慢病毒生产方案

一、材料和试剂

1. Hairpin-pLKO.1vector（OpenBiosystems）

2. Packagingvectors:第二代包装质粒包含gag,pol,和rev基因（pCMV-dR8.91或pCMV-dR8.74psPAX2）和包被质粒（pMD2.G）（Addgene）

3. 脂质体2000（Invitrogen）

4.OptiMEM无血清培养基（Invitrogen）

5. 293T包装细胞（ATCC）

6. DMEM（Invitrogen）

7. 胎牛血清（Invitrogen）

8. 青/链霉素（Invitrogen）

9. 6 cm 细胞培养皿（Fisher）

10. 45 um 过滤器（Fisher）

二、仪器

1. 细胞培养箱

2. 离心机

三、实验步骤

1. 6 cm 细胞培养皿中种植293T细胞，细胞密度为1.3~1.5×105，每孔体积6 ml。

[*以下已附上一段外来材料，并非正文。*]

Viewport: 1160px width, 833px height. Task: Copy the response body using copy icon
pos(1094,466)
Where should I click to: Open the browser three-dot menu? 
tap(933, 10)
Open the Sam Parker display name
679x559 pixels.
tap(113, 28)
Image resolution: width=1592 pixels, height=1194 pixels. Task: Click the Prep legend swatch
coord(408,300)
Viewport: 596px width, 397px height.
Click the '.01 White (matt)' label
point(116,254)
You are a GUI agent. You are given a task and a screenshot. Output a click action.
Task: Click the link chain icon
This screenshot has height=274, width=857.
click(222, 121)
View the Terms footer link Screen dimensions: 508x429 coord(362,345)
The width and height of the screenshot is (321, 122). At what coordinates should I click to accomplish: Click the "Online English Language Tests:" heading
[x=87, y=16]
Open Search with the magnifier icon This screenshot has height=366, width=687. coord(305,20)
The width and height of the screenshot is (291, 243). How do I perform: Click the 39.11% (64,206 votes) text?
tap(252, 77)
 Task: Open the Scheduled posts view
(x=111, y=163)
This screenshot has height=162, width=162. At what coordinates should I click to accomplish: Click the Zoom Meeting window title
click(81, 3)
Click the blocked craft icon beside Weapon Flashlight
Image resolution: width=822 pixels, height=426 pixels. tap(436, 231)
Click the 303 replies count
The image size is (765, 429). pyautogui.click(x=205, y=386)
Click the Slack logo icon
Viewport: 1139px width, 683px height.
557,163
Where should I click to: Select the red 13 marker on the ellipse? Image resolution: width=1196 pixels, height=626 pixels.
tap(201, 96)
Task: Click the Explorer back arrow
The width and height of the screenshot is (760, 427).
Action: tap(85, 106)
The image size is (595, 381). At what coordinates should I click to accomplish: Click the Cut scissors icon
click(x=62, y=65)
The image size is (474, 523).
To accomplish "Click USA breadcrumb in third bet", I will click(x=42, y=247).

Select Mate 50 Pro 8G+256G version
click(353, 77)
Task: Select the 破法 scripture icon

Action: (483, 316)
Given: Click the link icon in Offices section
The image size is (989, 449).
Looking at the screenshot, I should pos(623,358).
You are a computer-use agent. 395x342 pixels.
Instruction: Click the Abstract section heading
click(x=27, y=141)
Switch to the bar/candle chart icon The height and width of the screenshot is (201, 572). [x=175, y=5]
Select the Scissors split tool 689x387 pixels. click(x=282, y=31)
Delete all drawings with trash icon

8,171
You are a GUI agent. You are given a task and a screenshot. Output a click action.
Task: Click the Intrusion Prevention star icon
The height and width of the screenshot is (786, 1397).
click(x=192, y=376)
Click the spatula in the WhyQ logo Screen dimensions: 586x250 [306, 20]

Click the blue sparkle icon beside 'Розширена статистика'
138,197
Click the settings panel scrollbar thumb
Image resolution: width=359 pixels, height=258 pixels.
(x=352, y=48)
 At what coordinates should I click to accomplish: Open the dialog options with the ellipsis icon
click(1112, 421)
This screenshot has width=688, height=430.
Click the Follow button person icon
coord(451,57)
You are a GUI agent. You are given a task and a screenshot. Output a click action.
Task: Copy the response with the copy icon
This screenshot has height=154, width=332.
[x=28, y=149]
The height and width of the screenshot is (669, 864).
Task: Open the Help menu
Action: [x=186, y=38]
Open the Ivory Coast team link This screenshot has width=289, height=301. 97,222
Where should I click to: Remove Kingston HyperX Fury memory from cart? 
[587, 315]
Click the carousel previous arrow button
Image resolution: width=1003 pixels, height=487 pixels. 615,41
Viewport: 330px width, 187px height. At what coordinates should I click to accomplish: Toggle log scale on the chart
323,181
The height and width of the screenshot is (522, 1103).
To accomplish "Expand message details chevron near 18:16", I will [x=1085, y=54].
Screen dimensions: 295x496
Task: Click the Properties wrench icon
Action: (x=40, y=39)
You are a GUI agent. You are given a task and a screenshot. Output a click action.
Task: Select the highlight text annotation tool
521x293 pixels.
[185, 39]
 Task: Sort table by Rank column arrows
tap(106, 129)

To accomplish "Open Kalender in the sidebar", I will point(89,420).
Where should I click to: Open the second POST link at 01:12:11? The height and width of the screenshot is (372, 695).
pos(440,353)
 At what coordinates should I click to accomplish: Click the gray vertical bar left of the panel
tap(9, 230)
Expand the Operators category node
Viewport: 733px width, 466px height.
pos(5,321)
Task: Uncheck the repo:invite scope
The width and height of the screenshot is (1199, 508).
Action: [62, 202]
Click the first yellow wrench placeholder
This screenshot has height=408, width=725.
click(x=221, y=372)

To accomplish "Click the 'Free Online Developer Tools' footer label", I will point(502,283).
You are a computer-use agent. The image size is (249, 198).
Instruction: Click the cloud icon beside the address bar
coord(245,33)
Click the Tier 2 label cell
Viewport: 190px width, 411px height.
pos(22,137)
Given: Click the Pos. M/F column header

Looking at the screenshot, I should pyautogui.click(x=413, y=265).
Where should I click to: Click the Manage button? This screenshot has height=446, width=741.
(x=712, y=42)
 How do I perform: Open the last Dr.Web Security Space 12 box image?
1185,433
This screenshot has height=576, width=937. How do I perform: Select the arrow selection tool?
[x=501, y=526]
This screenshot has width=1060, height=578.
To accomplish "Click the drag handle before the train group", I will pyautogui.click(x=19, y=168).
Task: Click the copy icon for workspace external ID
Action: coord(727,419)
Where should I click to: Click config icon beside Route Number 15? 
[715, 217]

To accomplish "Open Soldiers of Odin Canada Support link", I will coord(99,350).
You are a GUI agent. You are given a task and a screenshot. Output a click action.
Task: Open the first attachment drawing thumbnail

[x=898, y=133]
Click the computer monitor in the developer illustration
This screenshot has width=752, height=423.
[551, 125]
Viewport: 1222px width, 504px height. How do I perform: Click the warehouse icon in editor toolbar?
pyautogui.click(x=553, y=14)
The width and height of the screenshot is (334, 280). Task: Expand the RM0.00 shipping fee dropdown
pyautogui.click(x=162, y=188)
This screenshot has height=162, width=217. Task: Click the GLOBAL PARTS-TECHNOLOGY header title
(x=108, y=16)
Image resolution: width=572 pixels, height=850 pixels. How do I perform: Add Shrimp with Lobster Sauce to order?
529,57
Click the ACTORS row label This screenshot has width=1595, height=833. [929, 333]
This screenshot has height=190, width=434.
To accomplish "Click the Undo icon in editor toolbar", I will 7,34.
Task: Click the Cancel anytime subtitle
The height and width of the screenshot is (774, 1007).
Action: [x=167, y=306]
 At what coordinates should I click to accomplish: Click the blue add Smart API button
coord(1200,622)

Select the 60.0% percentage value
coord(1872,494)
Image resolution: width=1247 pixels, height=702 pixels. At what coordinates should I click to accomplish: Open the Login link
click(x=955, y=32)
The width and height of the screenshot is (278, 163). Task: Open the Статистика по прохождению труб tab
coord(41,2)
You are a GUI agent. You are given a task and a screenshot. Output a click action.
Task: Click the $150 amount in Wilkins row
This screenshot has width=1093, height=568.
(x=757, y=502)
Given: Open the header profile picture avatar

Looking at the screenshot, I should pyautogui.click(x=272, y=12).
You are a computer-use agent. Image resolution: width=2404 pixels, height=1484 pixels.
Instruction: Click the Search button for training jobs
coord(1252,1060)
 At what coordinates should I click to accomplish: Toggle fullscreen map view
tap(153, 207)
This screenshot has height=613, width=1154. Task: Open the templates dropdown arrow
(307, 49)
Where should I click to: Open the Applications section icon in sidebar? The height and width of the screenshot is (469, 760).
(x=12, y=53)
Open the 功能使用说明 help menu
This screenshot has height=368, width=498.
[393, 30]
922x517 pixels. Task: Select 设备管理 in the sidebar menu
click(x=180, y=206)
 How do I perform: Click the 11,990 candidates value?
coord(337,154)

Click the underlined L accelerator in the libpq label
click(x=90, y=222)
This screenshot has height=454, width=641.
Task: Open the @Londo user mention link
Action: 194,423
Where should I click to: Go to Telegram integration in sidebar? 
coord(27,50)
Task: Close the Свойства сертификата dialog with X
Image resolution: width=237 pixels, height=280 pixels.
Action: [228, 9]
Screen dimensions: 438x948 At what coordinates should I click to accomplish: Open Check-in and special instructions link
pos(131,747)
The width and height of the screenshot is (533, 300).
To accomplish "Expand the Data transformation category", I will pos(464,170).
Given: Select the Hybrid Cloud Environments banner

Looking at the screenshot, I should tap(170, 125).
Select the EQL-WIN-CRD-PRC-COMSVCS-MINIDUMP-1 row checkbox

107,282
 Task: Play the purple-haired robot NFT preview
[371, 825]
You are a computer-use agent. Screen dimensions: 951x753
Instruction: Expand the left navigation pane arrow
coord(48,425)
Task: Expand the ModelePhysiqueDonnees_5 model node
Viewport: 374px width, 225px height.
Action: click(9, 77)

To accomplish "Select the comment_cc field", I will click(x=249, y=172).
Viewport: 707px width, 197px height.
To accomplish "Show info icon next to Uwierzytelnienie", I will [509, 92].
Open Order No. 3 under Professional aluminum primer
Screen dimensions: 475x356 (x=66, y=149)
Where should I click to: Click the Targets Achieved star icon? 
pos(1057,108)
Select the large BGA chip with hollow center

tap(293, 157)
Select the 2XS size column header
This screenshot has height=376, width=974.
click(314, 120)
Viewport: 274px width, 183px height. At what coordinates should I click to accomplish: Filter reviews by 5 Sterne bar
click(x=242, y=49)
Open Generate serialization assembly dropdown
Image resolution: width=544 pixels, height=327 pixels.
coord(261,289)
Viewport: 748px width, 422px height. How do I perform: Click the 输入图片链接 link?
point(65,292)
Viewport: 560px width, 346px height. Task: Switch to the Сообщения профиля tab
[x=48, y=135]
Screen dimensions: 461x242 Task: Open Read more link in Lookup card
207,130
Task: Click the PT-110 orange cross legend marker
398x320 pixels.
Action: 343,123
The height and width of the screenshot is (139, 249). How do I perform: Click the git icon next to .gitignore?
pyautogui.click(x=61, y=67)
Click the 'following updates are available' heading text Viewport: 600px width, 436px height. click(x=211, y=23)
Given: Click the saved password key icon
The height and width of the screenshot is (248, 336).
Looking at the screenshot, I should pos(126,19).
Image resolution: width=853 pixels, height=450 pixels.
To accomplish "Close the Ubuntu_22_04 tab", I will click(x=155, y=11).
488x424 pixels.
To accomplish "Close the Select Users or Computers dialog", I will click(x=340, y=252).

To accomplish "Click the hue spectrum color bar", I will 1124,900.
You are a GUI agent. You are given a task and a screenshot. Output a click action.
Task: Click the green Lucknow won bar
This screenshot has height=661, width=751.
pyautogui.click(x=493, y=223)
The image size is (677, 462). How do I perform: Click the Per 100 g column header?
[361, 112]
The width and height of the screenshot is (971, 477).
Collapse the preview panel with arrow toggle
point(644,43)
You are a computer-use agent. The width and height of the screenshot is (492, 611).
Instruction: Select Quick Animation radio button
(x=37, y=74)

2. 孵育细胞24 h（37℃，5%CO2），或者孵育至第二天下午。约24 h 后，细胞融合度应该达到了70%。

3. 转染包装细胞:

（1）准备含有3种转染质粒的混合物

900 ng 包装质粒

100 ng 包被质粒

1 ug pLKO.1质粒

（2）用OptiMEM稀释脂质体2000：10 ul 脂质体+90 ul OptiMEM。逐滴滴加脂质体试剂，通过颠倒旋转或者轻弹管子来混匀，（不能用移液器或者涡旋来混匀），室温下孵育5分钟。

（3）向稀释的脂质体中逐滴滴加上述3种质粒混合物，颠倒旋转或者轻弹管子混匀。

（4）室温下孵育转染混合物20~30分钟。

（5）小心将转染混合物移入包装细胞的培养液中。包装细胞对外源干扰非常敏感-小心不要让细胞从板上脱落。每板需要转染混合物的总体积为100~125 μL。

4. 孵育细胞18 h（37℃，5%CO2），或者直到第二天早上。

5. 更换培养液以去除转染试剂，为了进行病毒收获更替为6 mL 的收获培养液。

6. 孵育细胞24 h（37℃，5%CO2）。

7. 在转染约40 h 后收集含有慢病毒的培养液。将培养液移入储存管中。替换为6 mL 的收获培养液。

8. 每12~24 h 重复上述病毒收获过程，并且替换为6 mL 的收获培养液。病毒滴度在收获过程中会逐渐的减弱；通常总共收集2~3个时间点的病毒。最后一次收获之后,丢弃包装细胞。病毒收获物可以按需要进行合并。

9. 1250 rpm 的转速旋转包含病毒的培养液5分钟，使得在收获过程中所收集的包装细胞变成球状。将上清液通过45 um 过滤器，然后移入无菌储存管中。

10. 病毒在4℃可以保存时间较短（数小时到数天），但是在-20℃或在-80℃可以冻存较长时间。为了减少冻结/解冻的次数，在长期储存之前，需将大量的病毒产品分装入小的储存管中。